### Work to be completed
Count the lines in the rows below that contain the word "Memory", and give only that number.

Target pointing data
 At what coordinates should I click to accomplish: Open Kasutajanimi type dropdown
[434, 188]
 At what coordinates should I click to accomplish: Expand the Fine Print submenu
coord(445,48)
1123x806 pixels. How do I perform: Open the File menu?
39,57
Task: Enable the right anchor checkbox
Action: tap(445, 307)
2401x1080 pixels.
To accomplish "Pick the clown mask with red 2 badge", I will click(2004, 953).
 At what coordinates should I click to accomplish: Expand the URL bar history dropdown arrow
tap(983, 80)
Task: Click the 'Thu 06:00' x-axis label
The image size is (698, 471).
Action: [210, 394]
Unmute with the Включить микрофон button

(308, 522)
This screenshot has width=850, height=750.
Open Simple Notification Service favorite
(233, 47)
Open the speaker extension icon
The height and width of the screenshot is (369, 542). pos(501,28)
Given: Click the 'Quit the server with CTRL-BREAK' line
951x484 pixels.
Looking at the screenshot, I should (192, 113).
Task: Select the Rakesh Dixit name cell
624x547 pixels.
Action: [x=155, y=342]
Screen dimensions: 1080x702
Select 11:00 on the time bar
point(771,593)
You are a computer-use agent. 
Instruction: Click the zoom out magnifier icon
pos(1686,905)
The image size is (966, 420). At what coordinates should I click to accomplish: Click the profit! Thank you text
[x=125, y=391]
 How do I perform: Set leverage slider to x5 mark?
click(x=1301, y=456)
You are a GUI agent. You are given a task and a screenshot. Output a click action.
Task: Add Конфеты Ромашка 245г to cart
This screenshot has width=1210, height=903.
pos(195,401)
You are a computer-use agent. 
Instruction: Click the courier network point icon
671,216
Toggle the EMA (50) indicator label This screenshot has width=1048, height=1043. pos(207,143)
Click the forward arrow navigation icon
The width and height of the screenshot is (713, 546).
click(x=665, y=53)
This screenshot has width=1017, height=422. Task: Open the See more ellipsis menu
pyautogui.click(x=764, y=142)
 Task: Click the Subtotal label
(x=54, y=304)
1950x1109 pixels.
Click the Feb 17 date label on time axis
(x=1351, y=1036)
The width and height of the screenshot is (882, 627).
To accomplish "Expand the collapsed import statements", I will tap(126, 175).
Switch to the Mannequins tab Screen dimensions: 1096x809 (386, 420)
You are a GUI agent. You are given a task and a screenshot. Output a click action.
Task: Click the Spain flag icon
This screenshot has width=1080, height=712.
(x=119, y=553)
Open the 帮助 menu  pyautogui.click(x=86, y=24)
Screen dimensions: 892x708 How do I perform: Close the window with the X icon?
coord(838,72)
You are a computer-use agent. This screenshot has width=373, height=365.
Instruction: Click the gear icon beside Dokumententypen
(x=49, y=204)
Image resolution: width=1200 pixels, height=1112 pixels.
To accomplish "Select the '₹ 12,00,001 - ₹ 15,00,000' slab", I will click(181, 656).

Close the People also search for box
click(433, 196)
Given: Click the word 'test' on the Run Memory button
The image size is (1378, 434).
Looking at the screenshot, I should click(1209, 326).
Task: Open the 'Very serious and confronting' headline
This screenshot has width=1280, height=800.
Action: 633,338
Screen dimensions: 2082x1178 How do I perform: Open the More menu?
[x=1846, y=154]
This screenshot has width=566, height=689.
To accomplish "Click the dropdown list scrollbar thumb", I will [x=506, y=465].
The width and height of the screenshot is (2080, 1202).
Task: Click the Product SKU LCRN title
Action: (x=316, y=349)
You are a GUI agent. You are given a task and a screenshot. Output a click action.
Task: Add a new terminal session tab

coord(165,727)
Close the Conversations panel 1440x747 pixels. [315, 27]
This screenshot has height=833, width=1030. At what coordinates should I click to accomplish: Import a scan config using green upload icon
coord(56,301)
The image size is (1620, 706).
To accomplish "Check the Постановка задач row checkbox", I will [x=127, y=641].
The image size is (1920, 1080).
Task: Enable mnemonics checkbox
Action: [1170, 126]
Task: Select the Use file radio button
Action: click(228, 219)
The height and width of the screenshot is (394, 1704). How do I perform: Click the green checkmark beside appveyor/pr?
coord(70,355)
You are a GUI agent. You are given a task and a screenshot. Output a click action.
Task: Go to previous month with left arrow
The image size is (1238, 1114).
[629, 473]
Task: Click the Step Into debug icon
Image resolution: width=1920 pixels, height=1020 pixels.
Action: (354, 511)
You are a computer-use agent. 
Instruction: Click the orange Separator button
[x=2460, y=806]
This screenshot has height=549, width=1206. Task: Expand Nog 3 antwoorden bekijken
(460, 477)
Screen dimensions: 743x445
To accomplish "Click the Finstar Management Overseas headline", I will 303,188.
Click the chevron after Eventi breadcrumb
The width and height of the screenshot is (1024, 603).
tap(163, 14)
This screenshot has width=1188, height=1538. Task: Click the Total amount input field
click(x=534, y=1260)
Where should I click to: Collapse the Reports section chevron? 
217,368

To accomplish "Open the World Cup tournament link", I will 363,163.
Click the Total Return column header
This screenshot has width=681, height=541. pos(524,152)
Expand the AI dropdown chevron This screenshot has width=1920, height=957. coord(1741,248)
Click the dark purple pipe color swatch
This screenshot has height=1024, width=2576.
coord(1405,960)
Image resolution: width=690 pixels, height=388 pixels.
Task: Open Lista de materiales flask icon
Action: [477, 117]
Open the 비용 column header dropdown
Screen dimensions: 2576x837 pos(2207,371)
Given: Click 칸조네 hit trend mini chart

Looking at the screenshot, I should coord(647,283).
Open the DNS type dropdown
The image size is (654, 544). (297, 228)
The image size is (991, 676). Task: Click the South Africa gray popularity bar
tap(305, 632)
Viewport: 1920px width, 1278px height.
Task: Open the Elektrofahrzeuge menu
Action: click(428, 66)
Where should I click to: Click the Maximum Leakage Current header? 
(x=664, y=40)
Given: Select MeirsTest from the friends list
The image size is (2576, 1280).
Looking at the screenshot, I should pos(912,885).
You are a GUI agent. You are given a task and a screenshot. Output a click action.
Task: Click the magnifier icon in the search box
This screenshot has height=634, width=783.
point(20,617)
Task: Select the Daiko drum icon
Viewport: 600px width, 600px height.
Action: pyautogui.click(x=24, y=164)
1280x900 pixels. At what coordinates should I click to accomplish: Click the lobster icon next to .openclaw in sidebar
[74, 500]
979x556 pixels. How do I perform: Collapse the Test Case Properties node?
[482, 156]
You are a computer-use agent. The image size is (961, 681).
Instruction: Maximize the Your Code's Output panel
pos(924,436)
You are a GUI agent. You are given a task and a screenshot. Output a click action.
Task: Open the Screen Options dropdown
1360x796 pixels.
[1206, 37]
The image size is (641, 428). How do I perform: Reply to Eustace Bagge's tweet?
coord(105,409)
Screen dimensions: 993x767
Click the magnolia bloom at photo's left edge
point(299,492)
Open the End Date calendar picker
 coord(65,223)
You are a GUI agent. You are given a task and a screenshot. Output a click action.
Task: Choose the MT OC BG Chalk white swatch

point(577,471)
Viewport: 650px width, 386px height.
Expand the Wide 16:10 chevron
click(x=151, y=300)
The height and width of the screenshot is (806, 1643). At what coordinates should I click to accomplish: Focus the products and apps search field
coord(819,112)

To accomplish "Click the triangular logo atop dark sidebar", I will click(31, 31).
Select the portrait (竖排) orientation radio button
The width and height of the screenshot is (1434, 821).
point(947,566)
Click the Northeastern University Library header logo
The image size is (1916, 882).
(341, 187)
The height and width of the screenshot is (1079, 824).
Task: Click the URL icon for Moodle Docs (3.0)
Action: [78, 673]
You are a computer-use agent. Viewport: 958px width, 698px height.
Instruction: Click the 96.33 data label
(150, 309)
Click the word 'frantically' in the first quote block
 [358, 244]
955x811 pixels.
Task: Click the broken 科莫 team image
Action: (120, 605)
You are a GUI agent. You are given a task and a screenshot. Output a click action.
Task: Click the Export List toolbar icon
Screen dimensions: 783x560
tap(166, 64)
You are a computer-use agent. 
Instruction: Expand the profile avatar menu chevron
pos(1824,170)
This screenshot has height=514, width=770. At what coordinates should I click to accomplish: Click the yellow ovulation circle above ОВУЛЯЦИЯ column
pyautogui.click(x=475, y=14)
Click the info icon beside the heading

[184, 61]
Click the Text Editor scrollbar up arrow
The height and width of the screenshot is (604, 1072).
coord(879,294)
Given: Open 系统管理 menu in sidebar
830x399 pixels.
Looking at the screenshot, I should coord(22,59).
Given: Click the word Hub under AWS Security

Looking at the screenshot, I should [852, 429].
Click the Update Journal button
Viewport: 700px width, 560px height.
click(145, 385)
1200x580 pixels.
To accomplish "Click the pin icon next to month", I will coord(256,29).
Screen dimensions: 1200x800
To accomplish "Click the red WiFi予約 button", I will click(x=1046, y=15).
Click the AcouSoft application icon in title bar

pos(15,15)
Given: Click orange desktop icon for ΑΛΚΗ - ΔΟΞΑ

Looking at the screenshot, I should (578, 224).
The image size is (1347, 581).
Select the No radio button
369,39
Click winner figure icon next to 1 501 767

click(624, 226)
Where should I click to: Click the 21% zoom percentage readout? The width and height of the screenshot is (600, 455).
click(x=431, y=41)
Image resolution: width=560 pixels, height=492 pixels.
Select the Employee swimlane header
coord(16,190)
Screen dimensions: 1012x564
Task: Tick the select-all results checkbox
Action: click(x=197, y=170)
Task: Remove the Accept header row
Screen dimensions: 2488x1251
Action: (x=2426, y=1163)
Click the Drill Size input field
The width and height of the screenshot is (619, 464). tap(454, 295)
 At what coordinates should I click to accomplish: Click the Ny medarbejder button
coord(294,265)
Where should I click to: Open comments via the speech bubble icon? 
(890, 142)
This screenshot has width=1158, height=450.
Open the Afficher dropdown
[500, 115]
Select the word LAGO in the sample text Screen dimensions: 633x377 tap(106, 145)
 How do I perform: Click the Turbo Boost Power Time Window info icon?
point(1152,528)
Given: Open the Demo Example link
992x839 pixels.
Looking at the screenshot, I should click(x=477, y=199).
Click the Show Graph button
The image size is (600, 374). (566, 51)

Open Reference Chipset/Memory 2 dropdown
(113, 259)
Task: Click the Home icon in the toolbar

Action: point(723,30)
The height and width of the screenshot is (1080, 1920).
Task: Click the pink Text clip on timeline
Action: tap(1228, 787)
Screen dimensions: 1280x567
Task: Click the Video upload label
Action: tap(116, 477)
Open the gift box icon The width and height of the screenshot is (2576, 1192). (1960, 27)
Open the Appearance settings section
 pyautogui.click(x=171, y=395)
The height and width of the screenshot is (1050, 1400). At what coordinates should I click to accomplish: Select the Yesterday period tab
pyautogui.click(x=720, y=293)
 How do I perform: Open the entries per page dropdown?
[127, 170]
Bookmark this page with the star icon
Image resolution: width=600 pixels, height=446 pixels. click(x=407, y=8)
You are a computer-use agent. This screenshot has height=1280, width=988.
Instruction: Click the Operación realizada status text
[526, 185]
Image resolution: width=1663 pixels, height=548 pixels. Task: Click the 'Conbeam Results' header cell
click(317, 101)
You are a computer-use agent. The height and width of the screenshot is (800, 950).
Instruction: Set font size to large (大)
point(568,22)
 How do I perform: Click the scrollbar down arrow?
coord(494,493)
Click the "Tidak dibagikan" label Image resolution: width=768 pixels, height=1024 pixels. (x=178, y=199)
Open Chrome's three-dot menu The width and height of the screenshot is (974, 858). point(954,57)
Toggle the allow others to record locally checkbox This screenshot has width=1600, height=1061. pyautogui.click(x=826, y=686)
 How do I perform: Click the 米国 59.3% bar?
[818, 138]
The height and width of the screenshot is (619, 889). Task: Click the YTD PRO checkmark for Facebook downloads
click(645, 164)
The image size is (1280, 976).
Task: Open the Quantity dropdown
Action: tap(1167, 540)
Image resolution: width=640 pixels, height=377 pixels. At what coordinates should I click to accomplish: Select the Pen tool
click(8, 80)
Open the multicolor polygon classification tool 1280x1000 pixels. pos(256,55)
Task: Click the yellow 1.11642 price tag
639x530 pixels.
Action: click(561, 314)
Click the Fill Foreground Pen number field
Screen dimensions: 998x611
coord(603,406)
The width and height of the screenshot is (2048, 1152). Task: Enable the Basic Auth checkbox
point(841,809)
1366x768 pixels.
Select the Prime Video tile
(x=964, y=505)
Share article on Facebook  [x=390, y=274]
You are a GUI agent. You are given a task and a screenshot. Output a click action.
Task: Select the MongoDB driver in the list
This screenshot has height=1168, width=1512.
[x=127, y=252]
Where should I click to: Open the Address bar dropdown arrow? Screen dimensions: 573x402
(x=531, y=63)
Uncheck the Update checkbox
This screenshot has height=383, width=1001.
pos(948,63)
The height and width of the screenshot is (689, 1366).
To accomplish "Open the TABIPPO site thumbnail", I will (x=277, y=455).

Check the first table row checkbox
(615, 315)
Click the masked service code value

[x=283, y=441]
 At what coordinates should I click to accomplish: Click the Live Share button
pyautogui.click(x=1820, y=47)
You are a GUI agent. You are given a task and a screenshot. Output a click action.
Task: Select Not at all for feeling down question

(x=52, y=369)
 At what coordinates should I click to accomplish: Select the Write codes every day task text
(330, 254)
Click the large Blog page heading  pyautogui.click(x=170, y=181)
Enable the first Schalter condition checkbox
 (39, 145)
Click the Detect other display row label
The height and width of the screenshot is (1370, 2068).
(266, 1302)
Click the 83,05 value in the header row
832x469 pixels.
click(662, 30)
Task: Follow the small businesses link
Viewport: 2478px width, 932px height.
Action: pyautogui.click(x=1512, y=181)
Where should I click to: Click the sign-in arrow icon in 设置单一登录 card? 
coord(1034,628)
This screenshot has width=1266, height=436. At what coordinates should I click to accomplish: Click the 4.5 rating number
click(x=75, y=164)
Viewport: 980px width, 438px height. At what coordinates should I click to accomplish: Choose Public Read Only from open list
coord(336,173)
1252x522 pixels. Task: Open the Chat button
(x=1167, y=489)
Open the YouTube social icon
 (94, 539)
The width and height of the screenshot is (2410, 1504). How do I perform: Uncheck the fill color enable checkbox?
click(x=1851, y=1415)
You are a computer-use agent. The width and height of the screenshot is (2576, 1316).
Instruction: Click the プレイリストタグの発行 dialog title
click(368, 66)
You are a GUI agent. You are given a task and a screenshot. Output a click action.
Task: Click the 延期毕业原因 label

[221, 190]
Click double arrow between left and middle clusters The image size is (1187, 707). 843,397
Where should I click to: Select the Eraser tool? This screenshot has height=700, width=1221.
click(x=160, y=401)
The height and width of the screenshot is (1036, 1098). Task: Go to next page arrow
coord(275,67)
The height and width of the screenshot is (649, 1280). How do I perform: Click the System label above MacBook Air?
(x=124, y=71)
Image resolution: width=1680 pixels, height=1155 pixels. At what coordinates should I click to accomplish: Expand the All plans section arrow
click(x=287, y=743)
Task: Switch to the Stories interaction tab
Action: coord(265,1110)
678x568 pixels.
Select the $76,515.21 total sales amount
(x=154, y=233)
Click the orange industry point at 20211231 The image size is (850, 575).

### Task solution
2